Le prix des tablettes de chocolat a flambé dans le monde entier au cours de l’année écoulée, les rendant presque inaccessibles. Pourtant, les producteurs de cacao d’Afrique de l’Ouest n’en profitent pas. Nombre d’entre eux sont même au bord du désespoir, n’ayant pas été payés depuis des mois.
« Mon mari est tombé malade et je n’avais pas les moyens de l’emmener à l’hôpital. Il est donc décédé à la maison », a confié à la BBC Akosua Frimpong, une productrice de cacao ghanéenne de 52 ans.
Après la flambée du prix du cacao – principal ingrédient du chocolat – en 2024, les cours se sont effondrés.

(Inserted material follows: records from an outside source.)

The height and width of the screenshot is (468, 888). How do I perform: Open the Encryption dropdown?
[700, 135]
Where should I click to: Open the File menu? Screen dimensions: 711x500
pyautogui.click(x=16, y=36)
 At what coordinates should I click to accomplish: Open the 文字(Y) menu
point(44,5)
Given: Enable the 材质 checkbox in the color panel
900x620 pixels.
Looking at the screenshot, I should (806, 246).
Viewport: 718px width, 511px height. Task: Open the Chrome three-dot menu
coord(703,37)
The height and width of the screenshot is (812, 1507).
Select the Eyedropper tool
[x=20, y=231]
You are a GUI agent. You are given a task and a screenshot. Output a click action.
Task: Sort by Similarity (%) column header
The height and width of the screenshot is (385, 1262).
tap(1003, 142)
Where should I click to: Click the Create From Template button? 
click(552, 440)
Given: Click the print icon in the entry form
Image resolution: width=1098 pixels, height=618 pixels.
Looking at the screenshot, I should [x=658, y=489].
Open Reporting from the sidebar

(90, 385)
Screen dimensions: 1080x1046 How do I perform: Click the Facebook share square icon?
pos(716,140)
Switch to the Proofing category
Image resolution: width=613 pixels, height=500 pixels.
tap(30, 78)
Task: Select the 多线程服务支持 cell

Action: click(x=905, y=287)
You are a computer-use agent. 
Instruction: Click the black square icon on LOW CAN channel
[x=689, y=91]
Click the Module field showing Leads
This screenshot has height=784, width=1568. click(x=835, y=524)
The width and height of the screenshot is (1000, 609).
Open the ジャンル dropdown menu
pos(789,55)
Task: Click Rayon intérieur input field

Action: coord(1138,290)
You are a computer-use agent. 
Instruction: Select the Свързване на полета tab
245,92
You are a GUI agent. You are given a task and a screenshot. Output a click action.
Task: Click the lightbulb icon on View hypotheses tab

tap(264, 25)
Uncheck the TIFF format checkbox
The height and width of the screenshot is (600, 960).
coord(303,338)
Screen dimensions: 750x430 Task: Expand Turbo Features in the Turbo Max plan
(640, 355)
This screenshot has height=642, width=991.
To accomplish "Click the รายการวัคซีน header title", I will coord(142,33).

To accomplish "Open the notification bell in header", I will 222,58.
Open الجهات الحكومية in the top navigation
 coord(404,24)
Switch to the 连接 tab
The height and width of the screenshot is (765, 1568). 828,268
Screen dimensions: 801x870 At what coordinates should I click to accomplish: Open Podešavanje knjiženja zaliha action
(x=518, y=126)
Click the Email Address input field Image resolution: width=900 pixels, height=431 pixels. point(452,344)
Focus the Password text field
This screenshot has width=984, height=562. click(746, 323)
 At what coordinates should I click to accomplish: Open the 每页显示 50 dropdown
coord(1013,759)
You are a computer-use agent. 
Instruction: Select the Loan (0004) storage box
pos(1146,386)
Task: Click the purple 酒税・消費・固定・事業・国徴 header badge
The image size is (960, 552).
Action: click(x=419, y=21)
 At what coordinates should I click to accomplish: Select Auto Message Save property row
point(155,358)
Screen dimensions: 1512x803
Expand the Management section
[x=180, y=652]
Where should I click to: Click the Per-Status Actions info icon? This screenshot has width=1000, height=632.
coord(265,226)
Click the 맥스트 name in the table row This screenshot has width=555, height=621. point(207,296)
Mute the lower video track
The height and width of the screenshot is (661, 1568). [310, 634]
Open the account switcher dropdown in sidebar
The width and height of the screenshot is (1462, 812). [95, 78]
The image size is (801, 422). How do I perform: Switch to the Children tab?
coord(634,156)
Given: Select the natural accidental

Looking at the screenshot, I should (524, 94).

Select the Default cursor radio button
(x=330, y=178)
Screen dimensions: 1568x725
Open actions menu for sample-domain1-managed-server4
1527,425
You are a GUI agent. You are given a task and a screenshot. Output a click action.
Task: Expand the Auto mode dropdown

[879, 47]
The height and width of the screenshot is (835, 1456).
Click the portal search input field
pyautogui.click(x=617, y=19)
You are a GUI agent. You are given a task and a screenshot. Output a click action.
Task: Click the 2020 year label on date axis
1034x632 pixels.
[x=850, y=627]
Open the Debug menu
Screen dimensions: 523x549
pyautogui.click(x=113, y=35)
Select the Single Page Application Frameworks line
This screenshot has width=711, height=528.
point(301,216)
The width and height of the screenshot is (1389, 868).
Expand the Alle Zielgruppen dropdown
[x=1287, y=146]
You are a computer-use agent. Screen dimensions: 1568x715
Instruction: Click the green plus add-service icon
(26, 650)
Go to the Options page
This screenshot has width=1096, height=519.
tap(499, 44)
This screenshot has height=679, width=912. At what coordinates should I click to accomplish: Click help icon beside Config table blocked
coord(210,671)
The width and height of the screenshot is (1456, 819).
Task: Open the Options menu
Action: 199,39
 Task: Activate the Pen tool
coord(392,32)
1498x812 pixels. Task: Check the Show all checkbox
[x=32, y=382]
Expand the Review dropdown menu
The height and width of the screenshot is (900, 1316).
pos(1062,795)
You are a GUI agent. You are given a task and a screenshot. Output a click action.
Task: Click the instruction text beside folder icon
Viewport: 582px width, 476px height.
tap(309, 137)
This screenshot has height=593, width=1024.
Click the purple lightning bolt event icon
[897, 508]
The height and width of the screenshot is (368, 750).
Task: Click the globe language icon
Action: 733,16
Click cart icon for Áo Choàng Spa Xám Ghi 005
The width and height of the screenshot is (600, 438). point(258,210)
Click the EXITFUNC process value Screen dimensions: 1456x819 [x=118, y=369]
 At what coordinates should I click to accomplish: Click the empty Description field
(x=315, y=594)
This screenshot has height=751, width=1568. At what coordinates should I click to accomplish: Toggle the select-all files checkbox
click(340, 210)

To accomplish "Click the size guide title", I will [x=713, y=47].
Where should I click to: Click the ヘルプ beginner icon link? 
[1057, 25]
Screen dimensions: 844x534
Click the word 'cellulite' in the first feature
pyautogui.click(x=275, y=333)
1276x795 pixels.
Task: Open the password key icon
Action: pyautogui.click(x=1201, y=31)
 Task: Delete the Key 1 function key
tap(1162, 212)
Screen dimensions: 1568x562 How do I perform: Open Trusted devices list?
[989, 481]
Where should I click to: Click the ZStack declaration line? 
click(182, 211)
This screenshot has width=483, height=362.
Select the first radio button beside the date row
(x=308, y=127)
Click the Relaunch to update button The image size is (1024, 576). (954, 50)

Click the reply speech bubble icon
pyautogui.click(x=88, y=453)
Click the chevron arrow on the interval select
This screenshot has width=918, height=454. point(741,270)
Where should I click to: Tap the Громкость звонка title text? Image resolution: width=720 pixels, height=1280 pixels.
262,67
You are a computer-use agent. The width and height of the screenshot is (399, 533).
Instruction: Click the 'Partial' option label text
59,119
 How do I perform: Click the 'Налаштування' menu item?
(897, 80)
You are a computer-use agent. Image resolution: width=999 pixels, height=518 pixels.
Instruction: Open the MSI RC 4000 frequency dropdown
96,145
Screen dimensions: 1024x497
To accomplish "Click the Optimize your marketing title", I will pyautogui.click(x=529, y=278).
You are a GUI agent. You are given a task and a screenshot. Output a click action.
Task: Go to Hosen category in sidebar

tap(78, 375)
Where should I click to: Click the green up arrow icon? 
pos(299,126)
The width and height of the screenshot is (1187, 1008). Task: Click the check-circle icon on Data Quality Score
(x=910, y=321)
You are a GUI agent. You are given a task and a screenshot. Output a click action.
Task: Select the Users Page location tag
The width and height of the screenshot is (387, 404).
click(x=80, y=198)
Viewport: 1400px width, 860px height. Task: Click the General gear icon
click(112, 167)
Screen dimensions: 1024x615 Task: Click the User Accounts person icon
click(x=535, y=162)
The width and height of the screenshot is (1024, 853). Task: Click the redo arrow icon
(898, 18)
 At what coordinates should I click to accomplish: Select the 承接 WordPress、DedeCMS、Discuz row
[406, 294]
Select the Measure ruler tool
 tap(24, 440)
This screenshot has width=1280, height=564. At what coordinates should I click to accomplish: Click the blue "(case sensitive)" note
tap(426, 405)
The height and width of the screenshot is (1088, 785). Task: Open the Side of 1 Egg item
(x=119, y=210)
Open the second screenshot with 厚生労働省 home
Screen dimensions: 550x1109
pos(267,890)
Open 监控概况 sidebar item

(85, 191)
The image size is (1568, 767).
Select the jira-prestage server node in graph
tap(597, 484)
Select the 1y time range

La majeure partie du cacao mondial est produite au Ghana et en Côte d’Ivoire, où les autorités nationales fixent le prix un an à l’avance. La récente chute des prix a rendu leurs fèves environ 40 % plus chères que ce que les négociants internationaux sont prêts à payer.
Cette baisse des prix s’explique par diverses raisons, notamment par une bonne récolte mondiale survenue dans un contexte de faible demande. En raison des prix élevés précédents, les tablettes de chocolat sont devenues plus petites et les chocolatiers utilisent moins de cacao.
En théorie, les tablettes de chocolat devraient finir par coûter moins cher, mais cette situation a plongé la filière cacao au Ghana et en Côte d’Ivoire dans une crise profonde.
Même lorsque les prix étaient élevés, les cacaoculteurs d’Afrique de l’Ouest estimaient ne pas profiter de la demande mondiale de chocolat.
Leurs exploitations sont situées dans des zones reculées, au cœur de la jungle, avec des infrastructures rudimentaires. Ils vivent dans des villages où l’accès à l’électricité et à l’eau courante est limité.